▶ **Instructions to follow**
Every line in the records below with the string "will" is to be copied out.

Collected data entries:
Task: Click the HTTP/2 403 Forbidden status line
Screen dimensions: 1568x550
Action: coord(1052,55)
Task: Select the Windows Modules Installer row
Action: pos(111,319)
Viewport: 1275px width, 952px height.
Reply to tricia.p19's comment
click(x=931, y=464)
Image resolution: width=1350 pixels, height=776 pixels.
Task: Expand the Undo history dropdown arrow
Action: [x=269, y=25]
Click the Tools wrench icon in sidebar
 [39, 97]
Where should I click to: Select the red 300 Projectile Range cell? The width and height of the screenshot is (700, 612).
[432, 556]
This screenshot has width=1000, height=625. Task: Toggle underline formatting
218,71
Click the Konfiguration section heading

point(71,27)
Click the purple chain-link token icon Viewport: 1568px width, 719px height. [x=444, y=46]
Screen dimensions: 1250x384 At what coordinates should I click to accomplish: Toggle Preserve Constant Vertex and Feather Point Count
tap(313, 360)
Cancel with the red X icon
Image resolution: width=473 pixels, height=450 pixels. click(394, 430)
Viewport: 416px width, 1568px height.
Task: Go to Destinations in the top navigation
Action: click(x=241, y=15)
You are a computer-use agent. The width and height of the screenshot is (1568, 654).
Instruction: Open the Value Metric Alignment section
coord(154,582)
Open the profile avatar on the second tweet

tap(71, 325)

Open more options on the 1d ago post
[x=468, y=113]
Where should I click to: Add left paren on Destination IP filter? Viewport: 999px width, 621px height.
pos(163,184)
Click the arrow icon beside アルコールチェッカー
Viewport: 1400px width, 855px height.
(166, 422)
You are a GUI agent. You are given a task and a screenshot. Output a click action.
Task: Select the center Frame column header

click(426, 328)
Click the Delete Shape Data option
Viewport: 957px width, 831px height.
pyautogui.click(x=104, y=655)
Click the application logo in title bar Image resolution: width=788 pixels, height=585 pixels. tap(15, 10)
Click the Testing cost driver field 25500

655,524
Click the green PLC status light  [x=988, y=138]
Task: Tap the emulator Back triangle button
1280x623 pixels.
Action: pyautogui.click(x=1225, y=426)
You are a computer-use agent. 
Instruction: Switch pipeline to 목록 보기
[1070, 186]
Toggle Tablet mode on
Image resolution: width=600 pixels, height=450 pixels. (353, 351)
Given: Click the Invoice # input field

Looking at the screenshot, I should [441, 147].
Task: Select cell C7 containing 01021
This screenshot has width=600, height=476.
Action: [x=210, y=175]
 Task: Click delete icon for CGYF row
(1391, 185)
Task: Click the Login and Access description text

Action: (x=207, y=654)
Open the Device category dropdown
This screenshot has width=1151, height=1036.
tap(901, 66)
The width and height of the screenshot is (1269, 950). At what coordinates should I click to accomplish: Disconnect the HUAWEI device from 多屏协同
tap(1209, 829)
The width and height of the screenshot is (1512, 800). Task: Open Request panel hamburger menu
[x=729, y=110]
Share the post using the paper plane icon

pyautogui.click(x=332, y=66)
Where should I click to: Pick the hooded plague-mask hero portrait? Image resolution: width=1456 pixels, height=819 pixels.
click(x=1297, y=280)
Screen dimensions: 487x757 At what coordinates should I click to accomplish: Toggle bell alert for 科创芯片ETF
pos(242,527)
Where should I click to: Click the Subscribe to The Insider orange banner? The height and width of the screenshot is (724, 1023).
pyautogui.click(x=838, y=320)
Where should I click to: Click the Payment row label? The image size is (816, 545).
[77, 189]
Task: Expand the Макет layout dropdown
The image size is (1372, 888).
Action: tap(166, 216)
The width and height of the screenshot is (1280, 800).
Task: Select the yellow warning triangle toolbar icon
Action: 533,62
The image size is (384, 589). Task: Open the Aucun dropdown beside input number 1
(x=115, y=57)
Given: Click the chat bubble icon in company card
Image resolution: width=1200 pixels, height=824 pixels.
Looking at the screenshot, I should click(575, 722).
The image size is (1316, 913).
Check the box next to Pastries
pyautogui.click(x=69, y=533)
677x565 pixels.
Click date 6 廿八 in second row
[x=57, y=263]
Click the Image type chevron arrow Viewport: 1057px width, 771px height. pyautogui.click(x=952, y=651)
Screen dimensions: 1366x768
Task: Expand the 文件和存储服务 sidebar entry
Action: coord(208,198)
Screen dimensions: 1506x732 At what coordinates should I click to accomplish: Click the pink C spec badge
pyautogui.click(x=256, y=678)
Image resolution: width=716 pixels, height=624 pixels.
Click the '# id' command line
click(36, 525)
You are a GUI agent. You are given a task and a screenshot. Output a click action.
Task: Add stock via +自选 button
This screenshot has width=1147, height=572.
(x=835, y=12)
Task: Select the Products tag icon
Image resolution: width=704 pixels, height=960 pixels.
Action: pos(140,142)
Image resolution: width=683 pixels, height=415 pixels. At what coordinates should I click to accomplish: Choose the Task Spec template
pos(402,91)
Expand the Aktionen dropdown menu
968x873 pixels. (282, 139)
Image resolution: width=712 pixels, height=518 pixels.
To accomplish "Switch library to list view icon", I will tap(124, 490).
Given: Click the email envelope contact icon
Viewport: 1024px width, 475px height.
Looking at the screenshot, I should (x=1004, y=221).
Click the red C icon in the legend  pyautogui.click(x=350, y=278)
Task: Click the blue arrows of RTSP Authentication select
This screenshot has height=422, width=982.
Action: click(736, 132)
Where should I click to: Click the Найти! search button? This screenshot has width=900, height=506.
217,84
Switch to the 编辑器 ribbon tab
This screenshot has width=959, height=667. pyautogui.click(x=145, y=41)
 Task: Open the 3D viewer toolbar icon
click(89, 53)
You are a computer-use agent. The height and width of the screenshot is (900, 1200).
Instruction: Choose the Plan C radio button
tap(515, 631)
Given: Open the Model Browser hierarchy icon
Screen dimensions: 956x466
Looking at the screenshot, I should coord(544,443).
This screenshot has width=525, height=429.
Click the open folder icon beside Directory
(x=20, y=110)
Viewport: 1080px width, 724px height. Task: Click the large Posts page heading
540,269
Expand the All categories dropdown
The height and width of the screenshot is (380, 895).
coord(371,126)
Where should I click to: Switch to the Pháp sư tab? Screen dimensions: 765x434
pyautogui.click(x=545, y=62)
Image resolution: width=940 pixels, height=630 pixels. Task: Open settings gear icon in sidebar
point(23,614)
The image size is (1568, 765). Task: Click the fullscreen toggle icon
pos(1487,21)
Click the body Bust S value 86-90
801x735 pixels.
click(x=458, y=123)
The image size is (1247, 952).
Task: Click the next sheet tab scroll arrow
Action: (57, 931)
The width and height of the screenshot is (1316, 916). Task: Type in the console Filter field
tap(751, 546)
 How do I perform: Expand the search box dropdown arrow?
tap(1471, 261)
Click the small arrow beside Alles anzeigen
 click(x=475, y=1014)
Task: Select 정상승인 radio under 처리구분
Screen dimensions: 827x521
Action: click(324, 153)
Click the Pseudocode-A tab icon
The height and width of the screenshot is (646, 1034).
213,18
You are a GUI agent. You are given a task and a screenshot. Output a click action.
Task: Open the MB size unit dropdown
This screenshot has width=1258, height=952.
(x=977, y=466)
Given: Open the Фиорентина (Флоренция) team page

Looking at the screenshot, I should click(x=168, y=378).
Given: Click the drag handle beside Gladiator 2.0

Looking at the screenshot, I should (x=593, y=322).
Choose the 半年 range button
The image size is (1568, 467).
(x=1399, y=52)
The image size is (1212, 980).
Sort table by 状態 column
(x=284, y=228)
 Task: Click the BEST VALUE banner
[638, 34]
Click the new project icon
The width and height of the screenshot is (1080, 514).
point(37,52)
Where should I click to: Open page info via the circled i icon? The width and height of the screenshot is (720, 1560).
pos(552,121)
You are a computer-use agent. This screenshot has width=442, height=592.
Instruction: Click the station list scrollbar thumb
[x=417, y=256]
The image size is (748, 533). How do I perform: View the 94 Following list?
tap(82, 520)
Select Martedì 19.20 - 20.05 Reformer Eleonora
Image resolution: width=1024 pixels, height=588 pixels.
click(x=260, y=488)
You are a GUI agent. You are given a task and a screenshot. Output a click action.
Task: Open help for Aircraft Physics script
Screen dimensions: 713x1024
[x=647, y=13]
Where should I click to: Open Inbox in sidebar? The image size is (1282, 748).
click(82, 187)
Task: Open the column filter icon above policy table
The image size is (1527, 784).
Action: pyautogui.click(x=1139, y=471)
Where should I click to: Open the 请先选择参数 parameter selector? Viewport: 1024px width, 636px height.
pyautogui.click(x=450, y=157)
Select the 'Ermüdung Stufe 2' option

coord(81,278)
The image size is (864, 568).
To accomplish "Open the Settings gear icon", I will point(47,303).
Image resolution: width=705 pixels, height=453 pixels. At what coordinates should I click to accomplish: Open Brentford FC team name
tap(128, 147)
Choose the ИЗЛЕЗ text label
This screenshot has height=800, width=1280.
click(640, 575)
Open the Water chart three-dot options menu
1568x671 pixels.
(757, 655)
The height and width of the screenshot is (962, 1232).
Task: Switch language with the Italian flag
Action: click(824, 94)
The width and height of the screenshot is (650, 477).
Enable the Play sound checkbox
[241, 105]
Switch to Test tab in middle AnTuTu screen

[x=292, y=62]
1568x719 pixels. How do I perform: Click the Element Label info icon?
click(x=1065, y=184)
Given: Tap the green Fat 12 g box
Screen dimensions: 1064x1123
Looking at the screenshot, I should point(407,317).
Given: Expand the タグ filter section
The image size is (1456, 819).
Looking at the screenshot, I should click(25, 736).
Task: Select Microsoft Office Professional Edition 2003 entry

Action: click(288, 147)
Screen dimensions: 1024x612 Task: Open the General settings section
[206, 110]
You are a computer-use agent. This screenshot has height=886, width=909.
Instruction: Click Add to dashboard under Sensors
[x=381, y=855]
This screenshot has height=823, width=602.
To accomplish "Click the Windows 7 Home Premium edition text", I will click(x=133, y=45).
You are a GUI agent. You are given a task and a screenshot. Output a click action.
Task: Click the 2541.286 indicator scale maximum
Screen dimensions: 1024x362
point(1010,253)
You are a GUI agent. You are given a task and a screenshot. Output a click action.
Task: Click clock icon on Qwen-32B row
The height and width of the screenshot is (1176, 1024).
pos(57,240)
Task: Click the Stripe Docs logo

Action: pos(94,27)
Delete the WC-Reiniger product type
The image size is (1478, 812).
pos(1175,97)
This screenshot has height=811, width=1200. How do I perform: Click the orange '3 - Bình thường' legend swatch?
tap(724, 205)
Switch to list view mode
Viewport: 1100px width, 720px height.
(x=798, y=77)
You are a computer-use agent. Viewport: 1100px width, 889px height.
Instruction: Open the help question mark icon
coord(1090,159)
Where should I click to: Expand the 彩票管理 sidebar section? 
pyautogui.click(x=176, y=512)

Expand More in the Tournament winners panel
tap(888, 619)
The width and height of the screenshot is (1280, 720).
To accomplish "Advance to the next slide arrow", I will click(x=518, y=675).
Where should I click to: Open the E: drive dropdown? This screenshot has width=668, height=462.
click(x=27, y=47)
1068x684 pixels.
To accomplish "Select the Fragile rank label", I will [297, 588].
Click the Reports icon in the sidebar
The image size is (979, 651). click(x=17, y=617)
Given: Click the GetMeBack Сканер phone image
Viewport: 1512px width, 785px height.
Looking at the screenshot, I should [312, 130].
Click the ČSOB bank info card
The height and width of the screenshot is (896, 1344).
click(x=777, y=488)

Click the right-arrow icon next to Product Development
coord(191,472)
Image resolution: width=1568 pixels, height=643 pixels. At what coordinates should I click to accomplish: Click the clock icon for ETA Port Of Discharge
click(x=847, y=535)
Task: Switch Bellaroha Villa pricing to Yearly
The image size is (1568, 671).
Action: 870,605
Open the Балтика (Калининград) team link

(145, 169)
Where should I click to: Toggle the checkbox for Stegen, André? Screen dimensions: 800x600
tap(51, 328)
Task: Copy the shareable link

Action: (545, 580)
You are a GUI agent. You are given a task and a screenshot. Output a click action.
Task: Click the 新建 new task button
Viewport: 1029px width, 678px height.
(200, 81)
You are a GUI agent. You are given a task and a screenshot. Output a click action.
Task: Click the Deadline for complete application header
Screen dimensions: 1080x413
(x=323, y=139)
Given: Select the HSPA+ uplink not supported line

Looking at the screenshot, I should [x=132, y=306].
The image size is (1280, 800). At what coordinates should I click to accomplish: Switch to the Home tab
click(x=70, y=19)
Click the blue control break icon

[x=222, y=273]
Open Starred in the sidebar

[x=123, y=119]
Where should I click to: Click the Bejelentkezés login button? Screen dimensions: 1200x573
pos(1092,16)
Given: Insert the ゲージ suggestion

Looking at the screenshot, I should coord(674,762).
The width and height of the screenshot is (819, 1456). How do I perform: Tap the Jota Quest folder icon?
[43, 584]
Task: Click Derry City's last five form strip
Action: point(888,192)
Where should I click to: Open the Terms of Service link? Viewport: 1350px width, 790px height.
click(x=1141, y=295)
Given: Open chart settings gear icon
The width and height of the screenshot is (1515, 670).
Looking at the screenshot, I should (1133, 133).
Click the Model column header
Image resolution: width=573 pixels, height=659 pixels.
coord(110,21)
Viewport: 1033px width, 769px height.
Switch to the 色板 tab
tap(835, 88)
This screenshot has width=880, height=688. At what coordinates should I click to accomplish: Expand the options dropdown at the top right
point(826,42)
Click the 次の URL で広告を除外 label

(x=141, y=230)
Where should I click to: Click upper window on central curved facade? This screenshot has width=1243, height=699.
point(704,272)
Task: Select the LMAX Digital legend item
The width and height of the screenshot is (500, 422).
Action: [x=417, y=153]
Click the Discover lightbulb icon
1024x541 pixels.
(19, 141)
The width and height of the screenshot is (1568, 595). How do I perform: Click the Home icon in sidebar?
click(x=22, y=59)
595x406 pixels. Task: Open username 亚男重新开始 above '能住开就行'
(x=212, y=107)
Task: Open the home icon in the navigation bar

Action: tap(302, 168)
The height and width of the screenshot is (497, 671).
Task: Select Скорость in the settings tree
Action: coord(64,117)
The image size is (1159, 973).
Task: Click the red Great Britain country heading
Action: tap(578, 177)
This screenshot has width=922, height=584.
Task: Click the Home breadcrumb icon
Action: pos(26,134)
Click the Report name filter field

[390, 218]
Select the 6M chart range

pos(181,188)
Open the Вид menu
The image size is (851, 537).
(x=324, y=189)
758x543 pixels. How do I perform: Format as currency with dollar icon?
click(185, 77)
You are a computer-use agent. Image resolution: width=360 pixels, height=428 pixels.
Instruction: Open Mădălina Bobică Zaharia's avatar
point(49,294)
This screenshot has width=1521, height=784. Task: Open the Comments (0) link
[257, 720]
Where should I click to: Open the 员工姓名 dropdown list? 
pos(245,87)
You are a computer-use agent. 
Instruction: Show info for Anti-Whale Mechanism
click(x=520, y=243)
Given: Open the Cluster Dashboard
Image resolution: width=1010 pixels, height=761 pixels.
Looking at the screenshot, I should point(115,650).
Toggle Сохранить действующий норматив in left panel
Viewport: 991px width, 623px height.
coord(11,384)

▶ **Expected output**
To accomplish "Switch library to list view icon", I will tap(124, 490).
To accomplish "Open the Settings gear icon", I will point(47,303).
To accomplish "Click the Windows 7 Home Premium edition text", I will click(x=133, y=45).
To accomplish "Advance to the next slide arrow", I will click(x=518, y=675).
To accomplish "Select the Fragile rank label", I will [297, 588].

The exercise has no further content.